Try it
Scan the data below for lines holding the word "bubble", and copy each line found.

-- Available data follows --

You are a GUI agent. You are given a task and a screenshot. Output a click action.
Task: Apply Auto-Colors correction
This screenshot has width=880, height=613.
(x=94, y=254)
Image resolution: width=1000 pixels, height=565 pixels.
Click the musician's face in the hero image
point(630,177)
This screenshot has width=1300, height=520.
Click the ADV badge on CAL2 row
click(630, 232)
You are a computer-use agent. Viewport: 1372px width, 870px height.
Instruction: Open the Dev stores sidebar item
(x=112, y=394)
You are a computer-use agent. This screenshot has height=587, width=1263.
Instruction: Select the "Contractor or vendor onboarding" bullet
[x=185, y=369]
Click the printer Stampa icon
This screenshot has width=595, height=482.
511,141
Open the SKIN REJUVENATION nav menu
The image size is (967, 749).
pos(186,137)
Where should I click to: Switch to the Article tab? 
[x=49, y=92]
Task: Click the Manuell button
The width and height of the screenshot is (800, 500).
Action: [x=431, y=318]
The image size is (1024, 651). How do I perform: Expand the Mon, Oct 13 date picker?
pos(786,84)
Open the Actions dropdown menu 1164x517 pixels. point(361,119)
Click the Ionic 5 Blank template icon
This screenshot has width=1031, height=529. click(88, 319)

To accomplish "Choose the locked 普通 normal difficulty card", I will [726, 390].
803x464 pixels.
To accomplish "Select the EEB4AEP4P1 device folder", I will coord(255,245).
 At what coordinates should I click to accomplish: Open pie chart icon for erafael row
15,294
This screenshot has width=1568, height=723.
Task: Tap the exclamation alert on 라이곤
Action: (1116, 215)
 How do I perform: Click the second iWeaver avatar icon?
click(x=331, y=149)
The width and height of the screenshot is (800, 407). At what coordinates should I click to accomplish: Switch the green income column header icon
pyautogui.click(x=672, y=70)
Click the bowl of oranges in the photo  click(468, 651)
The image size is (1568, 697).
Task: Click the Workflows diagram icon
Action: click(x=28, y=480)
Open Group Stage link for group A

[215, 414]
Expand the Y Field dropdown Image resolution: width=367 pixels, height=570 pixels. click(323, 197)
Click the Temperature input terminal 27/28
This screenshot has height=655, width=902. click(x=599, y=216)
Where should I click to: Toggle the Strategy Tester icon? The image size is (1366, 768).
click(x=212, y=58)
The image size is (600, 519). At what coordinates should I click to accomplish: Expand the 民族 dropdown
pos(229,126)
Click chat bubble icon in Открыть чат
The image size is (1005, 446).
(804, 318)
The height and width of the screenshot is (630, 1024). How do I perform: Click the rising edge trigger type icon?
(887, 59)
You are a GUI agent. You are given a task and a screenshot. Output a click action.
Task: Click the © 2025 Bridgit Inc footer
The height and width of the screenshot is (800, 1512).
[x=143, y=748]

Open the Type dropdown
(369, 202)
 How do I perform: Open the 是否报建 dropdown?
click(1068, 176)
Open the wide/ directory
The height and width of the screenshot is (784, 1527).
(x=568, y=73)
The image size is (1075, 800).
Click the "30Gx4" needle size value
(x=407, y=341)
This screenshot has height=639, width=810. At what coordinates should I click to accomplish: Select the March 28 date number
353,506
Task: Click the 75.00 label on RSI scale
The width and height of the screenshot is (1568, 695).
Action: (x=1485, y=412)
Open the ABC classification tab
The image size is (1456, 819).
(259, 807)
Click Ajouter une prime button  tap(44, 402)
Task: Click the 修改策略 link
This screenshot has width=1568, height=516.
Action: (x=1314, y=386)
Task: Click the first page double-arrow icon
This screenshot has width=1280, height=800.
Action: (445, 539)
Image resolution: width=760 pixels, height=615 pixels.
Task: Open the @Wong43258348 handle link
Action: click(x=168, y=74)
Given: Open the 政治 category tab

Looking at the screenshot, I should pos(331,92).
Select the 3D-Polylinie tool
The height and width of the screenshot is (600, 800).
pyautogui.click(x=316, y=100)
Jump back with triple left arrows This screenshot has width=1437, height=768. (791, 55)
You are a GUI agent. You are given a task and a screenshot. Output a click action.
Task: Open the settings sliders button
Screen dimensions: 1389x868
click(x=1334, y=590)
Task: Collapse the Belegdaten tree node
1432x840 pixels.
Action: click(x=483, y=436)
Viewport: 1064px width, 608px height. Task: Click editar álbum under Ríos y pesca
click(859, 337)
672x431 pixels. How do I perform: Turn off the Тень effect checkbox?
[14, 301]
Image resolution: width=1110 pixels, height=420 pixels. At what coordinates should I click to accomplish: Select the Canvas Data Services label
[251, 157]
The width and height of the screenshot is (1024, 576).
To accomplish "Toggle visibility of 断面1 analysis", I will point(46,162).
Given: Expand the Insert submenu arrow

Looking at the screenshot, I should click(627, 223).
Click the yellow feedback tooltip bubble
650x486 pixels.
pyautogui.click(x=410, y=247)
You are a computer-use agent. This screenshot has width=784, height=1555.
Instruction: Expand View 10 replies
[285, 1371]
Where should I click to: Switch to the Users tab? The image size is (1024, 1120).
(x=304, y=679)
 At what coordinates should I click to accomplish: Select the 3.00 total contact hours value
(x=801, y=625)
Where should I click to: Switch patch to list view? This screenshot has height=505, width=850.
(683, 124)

-- Available data concluded --

Task answer
Click chat bubble icon in Открыть чат
Click the yellow feedback tooltip bubble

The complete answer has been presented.